» EXERCÍCIOS PROPOSTOS
1) Transcreva a passagem do texto sobre os vícios de procedimento que começa em "540. A mera" e termina em "contra factum proprium.".
2) Redija a continuação do texto sobre os vícios de procedimento, prosseguindo a partir do ponto em que este termina.

» TEXTO
------------------------------------------------------------
540. A mera circunstancia de a S não ter invocado a preterição desta formalidade na correspondência que se seguiu à carta da S datada de 22/05/2018 (cfr. documento D-43 junto pela S com o requerimento inicial) não configura uma aceitação do procedimento adoptado pela C, e não preclude o direito da S invocar vícios de procedimento. De igual forma, entende o Tribunal que a conduta da S ao invocar esses vícios de procedimento na presente acção arbitral não configura qualquer abuso de direito, na modalidade de venire contra factum proprium.
541. Neste contexto, é relevante citar o Acórdão do Supremo Tribunal Administrativo de 12/09/2016, proc. nº 0746/16, nos termos do qual, se decidiu que 'No caso, a multa aplicada à Recorrente não só não foi precedida pelo levantamento do referido auto como aquela não foi, formalmente, notificada para se defender, o que bastará para determinara ilegalidade da aplicação da sanção impugnada. Com efeito, e muito embora seja certo que a Câmara já depois de esgotado o prazo para a execução da obra tenha informado a Recorrente do seu descontentamento com o ritmo dos trabalhos e com o incumprimento daquele prazo e que a Recorrente tenha respondido justificando-o com a existência de outras obras no mesmo local e com a falta de instruções quanto à forma de reperfilamento do pavimento, também o é que essa correspondência não pode ser interpretada como prefigurando uma intenção punitiva e, muito menos, com o levantamento de qualquer auto nem, tão pouco, com uma notificação para que a Recorrente se pudesse defender (..) Sendo assim, e sendo que estas constituíam trâmites essenciais do procedimento de aplicação da multa ora em causa e que a sua omissão constitui vicio de forma susceptivel, por si só, de determinar a ilegalidade do acto impugnado, a aplicação da multa ora em causa não se poderá manter”.
------------------------------------------------------------
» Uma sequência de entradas
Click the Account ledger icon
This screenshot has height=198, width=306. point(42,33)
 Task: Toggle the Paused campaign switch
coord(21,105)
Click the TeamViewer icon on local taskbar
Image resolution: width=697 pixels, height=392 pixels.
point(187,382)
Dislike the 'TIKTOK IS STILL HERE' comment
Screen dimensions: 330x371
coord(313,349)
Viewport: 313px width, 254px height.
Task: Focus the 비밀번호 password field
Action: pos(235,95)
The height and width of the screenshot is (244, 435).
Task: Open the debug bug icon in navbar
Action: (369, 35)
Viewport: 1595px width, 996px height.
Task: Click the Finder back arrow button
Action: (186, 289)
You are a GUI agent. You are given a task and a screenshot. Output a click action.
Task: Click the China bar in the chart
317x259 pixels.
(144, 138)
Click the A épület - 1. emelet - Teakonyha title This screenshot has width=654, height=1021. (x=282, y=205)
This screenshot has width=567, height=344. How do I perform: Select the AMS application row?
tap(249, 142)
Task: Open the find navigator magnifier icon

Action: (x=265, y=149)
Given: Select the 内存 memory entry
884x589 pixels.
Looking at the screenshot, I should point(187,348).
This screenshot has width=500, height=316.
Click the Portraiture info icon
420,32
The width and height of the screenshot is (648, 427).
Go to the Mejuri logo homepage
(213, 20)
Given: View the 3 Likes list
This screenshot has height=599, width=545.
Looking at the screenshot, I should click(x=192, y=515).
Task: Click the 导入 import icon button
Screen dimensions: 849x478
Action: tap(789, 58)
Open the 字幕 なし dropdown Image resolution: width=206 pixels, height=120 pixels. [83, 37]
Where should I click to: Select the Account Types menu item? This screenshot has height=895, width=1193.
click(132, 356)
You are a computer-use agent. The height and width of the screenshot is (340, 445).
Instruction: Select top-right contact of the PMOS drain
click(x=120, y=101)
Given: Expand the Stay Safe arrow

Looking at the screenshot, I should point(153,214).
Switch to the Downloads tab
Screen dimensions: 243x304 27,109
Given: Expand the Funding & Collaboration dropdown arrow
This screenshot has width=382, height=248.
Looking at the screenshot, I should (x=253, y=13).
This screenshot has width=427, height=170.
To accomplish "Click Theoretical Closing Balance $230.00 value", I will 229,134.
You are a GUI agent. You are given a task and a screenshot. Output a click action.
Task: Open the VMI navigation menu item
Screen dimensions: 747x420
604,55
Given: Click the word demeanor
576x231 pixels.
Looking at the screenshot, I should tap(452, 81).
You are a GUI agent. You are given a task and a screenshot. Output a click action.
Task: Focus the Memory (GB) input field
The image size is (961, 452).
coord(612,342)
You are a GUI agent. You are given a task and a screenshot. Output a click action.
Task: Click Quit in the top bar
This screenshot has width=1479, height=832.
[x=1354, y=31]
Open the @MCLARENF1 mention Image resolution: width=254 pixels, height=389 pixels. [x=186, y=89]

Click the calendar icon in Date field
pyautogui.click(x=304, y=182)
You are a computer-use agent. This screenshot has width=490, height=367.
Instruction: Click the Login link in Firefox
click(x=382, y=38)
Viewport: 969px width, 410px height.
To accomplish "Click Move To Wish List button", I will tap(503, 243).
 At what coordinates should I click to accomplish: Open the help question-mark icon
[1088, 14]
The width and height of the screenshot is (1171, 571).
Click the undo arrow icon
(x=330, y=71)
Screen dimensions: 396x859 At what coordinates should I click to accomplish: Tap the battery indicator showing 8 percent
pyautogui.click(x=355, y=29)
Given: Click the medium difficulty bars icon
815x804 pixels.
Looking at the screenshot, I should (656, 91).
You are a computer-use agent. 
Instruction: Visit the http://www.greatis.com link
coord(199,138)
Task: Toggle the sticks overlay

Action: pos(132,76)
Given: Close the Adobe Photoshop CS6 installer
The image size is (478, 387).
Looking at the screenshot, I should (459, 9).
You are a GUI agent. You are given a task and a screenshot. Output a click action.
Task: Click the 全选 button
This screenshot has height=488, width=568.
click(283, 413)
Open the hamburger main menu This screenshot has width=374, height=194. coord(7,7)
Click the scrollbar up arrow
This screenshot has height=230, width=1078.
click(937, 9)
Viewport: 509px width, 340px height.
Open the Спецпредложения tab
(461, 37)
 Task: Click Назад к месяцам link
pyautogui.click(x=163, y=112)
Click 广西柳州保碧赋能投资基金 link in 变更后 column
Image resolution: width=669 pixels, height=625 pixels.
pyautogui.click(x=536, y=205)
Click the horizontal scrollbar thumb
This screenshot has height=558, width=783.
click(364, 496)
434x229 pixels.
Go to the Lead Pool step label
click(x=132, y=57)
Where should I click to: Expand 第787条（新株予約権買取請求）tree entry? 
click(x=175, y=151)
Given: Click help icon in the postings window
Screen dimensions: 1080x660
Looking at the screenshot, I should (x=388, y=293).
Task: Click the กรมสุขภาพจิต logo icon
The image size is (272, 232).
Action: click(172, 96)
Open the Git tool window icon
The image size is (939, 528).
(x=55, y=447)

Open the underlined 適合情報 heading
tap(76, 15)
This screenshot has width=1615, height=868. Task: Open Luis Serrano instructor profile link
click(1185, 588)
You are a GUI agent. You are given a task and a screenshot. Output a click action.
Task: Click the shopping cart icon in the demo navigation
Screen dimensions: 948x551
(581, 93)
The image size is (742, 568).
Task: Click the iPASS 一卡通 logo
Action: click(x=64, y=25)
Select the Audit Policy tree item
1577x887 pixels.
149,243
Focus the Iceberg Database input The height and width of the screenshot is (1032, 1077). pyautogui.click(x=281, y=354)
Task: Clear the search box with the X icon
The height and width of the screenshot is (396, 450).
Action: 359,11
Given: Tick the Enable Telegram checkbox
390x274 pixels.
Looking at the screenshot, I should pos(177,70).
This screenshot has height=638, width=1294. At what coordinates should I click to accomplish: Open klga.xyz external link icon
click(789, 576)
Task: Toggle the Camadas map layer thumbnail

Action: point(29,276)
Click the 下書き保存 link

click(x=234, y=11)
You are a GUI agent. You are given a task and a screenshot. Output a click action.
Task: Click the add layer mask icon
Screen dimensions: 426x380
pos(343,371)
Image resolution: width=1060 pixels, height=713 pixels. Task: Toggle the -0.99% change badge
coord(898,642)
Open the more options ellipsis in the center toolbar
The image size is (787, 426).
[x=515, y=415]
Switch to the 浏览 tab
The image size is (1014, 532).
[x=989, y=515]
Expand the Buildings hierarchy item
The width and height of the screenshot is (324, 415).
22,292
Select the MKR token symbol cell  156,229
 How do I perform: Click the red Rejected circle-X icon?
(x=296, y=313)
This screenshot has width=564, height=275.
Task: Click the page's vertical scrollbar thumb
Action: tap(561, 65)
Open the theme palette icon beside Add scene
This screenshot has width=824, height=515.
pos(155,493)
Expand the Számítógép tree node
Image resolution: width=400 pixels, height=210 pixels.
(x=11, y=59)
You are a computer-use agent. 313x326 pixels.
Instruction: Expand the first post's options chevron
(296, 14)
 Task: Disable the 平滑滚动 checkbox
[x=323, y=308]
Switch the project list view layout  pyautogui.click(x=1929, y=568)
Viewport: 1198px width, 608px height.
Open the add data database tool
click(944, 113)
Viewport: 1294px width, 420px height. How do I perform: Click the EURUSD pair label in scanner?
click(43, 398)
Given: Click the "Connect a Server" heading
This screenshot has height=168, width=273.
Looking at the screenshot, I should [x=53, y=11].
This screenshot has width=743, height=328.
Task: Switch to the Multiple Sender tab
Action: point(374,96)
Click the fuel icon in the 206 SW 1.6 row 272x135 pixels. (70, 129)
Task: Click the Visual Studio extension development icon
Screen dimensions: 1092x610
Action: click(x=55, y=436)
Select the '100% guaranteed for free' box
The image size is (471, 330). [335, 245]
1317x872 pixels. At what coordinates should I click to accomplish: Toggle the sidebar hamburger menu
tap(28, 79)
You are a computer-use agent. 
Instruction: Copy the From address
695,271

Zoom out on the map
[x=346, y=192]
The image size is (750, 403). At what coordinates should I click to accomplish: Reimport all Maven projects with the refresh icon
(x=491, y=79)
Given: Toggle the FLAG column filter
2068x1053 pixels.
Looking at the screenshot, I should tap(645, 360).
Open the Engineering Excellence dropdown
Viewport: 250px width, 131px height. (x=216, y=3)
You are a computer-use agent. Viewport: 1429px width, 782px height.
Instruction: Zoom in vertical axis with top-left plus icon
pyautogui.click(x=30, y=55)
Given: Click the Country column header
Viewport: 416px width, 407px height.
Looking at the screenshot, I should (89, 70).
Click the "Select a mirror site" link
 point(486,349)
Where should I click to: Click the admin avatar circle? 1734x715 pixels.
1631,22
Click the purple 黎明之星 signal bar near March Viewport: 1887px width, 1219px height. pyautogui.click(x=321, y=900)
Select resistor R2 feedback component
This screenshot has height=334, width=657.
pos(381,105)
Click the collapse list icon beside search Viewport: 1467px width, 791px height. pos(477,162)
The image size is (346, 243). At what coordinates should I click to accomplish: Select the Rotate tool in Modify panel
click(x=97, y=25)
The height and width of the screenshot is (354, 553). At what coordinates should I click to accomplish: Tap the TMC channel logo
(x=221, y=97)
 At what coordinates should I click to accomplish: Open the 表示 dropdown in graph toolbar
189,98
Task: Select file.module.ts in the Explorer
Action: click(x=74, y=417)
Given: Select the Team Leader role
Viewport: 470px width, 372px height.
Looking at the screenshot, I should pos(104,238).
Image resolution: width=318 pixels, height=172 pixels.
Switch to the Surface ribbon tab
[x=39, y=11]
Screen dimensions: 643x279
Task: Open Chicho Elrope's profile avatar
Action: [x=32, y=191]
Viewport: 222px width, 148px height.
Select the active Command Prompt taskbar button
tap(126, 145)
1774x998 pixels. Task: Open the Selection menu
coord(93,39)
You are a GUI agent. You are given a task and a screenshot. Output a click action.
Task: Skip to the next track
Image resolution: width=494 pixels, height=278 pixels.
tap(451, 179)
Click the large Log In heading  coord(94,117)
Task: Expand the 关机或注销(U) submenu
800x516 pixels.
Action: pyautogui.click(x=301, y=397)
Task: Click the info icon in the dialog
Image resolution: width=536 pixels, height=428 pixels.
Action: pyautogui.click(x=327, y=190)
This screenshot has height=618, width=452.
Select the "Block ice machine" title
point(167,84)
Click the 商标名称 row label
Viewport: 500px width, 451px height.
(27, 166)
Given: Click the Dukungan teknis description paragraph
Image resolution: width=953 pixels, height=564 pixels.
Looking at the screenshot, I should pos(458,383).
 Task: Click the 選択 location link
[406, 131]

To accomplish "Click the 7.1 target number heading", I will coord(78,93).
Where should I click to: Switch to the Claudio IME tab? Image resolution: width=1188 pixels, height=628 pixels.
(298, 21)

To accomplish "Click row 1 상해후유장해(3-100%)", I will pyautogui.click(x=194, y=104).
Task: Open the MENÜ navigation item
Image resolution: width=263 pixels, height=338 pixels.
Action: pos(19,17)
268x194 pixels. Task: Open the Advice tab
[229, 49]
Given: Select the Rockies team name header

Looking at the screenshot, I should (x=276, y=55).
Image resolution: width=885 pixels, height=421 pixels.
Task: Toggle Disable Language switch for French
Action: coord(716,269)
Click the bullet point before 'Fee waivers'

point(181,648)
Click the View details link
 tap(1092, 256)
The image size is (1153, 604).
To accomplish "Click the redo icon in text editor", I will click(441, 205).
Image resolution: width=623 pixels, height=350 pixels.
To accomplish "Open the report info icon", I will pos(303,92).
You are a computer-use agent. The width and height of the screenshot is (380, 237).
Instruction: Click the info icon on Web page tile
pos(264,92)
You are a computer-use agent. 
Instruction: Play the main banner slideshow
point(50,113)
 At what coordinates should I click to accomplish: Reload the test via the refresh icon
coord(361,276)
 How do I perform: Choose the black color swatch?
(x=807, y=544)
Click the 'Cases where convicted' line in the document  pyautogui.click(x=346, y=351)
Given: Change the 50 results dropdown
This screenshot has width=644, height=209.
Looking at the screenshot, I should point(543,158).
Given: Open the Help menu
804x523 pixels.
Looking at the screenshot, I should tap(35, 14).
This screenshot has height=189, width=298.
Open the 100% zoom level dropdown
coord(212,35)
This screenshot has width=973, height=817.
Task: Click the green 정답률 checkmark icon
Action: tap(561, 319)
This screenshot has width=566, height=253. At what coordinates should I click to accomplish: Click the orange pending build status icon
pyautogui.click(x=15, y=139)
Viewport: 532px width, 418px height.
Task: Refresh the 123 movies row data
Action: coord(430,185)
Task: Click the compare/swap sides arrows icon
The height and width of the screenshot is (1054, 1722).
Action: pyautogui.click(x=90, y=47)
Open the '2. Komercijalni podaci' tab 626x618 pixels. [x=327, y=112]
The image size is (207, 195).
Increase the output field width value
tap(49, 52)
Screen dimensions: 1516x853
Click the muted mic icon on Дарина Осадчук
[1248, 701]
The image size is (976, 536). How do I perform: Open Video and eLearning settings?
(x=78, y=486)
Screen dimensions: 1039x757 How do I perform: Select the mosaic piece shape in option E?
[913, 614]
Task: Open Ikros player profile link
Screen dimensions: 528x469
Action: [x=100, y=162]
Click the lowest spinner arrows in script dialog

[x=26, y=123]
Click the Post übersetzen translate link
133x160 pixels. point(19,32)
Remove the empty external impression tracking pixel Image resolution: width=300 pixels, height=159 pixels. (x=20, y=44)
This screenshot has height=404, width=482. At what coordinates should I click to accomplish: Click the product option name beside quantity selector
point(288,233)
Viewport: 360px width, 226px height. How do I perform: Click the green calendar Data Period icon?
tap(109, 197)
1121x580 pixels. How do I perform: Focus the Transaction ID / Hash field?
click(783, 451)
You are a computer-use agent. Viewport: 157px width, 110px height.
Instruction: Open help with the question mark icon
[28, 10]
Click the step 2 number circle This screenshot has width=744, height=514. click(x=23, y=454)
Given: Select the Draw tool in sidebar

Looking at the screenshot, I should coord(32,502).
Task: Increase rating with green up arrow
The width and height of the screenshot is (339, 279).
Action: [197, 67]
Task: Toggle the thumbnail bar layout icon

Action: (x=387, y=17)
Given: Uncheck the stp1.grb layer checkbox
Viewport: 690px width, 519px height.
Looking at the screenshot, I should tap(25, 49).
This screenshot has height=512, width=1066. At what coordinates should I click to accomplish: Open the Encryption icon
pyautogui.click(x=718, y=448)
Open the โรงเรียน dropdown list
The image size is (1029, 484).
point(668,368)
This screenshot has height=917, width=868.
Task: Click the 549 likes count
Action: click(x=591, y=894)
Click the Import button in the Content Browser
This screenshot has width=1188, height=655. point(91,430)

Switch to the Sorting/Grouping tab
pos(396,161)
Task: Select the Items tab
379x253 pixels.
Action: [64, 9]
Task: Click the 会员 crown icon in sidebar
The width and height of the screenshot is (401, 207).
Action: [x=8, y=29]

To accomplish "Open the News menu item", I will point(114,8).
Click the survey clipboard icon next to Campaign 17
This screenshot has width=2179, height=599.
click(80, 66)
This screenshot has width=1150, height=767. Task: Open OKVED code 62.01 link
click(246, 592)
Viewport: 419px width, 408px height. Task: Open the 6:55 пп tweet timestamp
------------------------------------------------------------
» LISTA DE RESPOSTAS
1)
540. A mera circunstancia de a S não ter invocado a preterição desta formalidade na correspondência que se seguiu à carta da S datada de 22/05/2018 (cfr. documento D-43 junto pela S com o requerimento inicial) não configura uma aceitação do procedimento adoptado pela C, e não preclude o direito da S invocar vícios de procedimento. De igual forma, entende o Tribunal que a conduta da S ao invocar esses vícios de procedimento na presente acção arbitral não configura qualquer abuso de direito, na modalidade de venire contra factum proprium.

2)
542. Assim, entende o Tribunal que a C actuou ilicitamente e em violação do previsto na cláusula 19.º do Contrato de Empreitada e nas cláusulas 5.3.5. e 5.3.6. do Caderno de Encargos ao aplicar penalidades contratuais à S, preterindo o procedimento contratual aplicável.”
Pelo que é evidente a improcedência deste fundamento.
((X))
Da violação do princípio da imparcialidade
478. No que respeita à aplicação da tese do incumprimento bilateralmente imputável, e sem prejuízo do que já foi dito supra, cumpre esclarecer que o Tribunal Arbitral optou arbitrariamente por i) valorar os alegados incumprimentos da C, i.e. a aplicação de multas sem respetivo o auto da fiscalização e a solicitação de trabalhos-a-mais sem ser por escrito, ambos irrelevantes em toda a linha em termos de impacto no prazo da obra, em detrimento ii) do incumprimento da S, i.e. a insuficiência de mão-de-obra que, como se viu, impactou em toda a linha a derrapagem do prazo da obra.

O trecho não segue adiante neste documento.